TEXT PASSAGE:
* * * *

Question

Evaluate the integral.$$\int \frac{x}{\sqrt{x^{2}-7}} d x$$

Answer

**step1 Identify the Integral Type and Method**

The problem asks us to evaluate a definite integral. This type of integral often requires a technique called u-substitution, which helps simplify complex integrals into a more standard form that can be integrated using basic rules.

$$\int \frac{x}{\sqrt{x^{2}-7}} d x$$

**step2 Define the Substitution Variable 'u'**

To use u-substitution, we look for a part of the integrand whose derivative is also present (or a multiple of it) in the integral. In this case, if we let $$u$$ be the expression inside the square root ($$x^2 - 7$$), its derivative will involve $$x$$, which is in the numerator.

* * * *

RAW DATA:

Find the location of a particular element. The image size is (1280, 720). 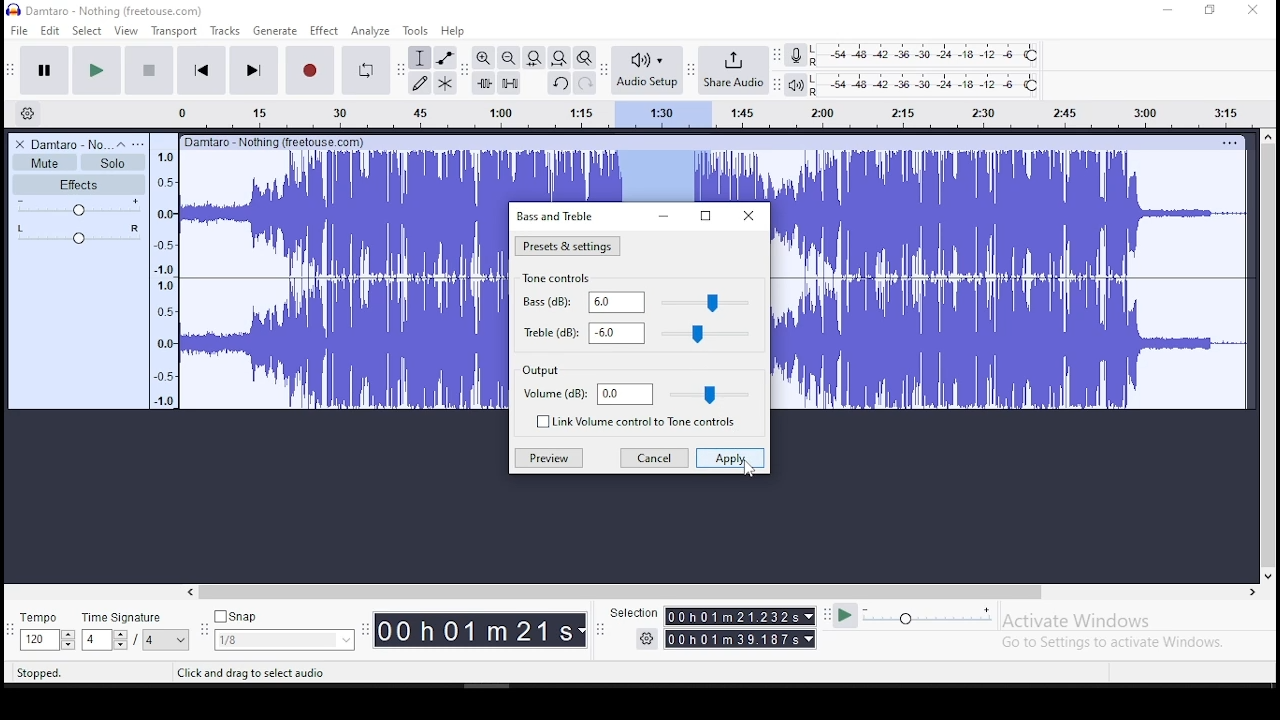

redo is located at coordinates (585, 82).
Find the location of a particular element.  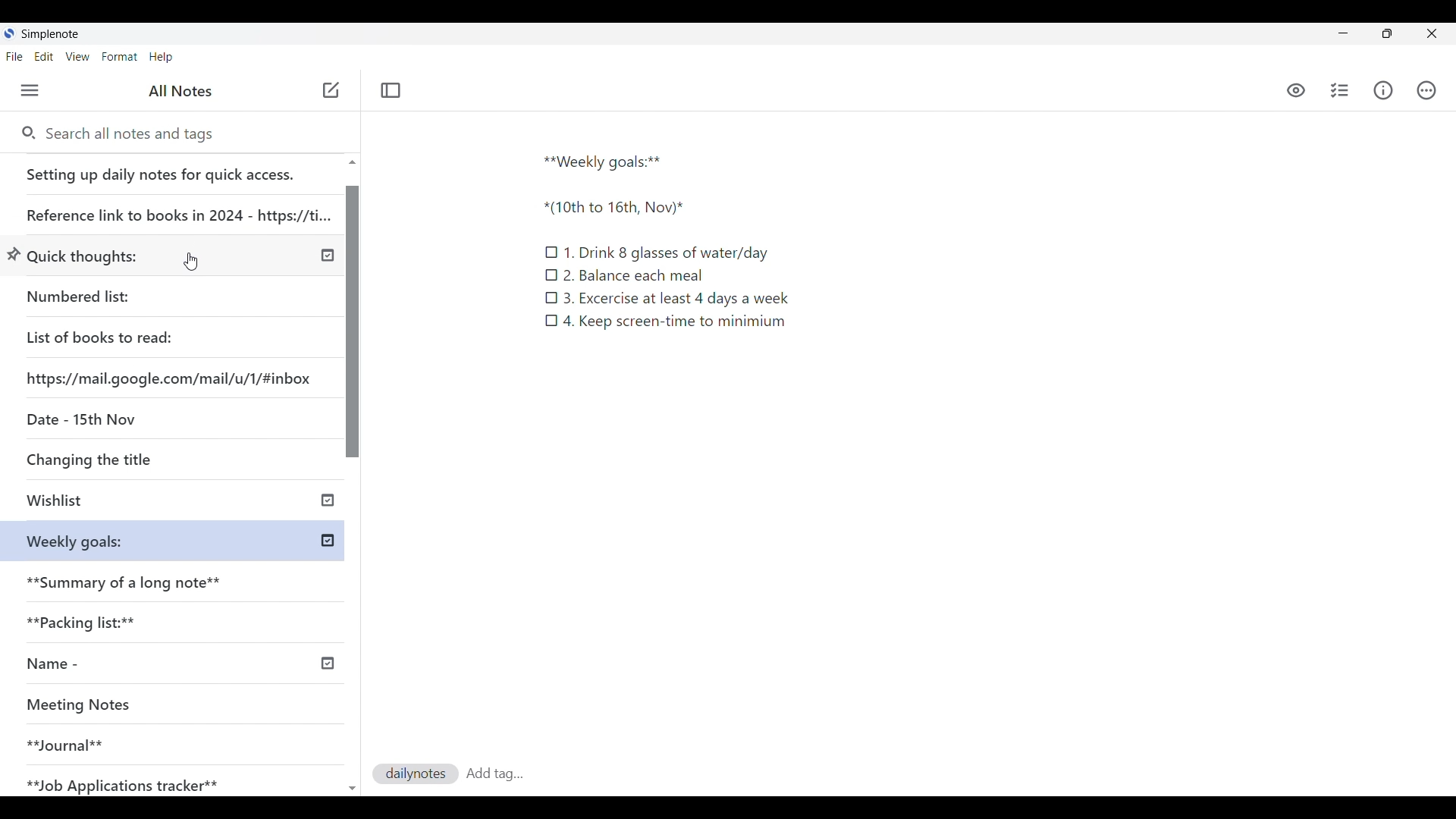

* * * *

STATED GOAL:
Please continue the worked solution to the integral of x over the square root of x² − 7 from where it stops above.

EXERCISE RESPONSE:
$$u = x^2 - 7$$

**step3 Find the Differential 'du'**

Next, we need to find the differential $$du$$ by differentiating $$u$$ with respect to $$x$$. The derivative of $$x^2$$ is $$2x$$, and the derivative of a constant (like -7) is 0.

$$\frac{du}{dx} = \frac{d}{dx}(x^2 - 7)$$

$$\frac{du}{dx} = 2x$$

Now, we can write $$du$$ in terms of $$dx$$:

$$du = 2x \, dx$$

**step4 Adjust 'du' for Substitution**

Our original integral has $$x \, dx$$ in the numerator, but our $$du$$ is $$2x \, dx$$. To match the numerator, we need to adjust $$du$$ by dividing by 2. This will give us $$x \, dx$$ in terms of $$du$$.

$$x \, dx = \frac{1}{2} du$$

**step5 Substitute 'u' and 'du' into the Integral**

Now we can substitute $$u$$ for $$x^2 - 7$$ and $$\frac{1}{2} du$$ for $$x \, dx$$ into the original integral. This simplifies the integral significantly.

$$\int \frac{1}{\sqrt{u}} \cdot \frac{1}{2} du$$

We can rewrite $$\frac{1}{\sqrt{u}}$$ as $$u^{-\frac{1}{2}}$$ and move the constant $$\frac{1}{2}$$ outside the integral sign.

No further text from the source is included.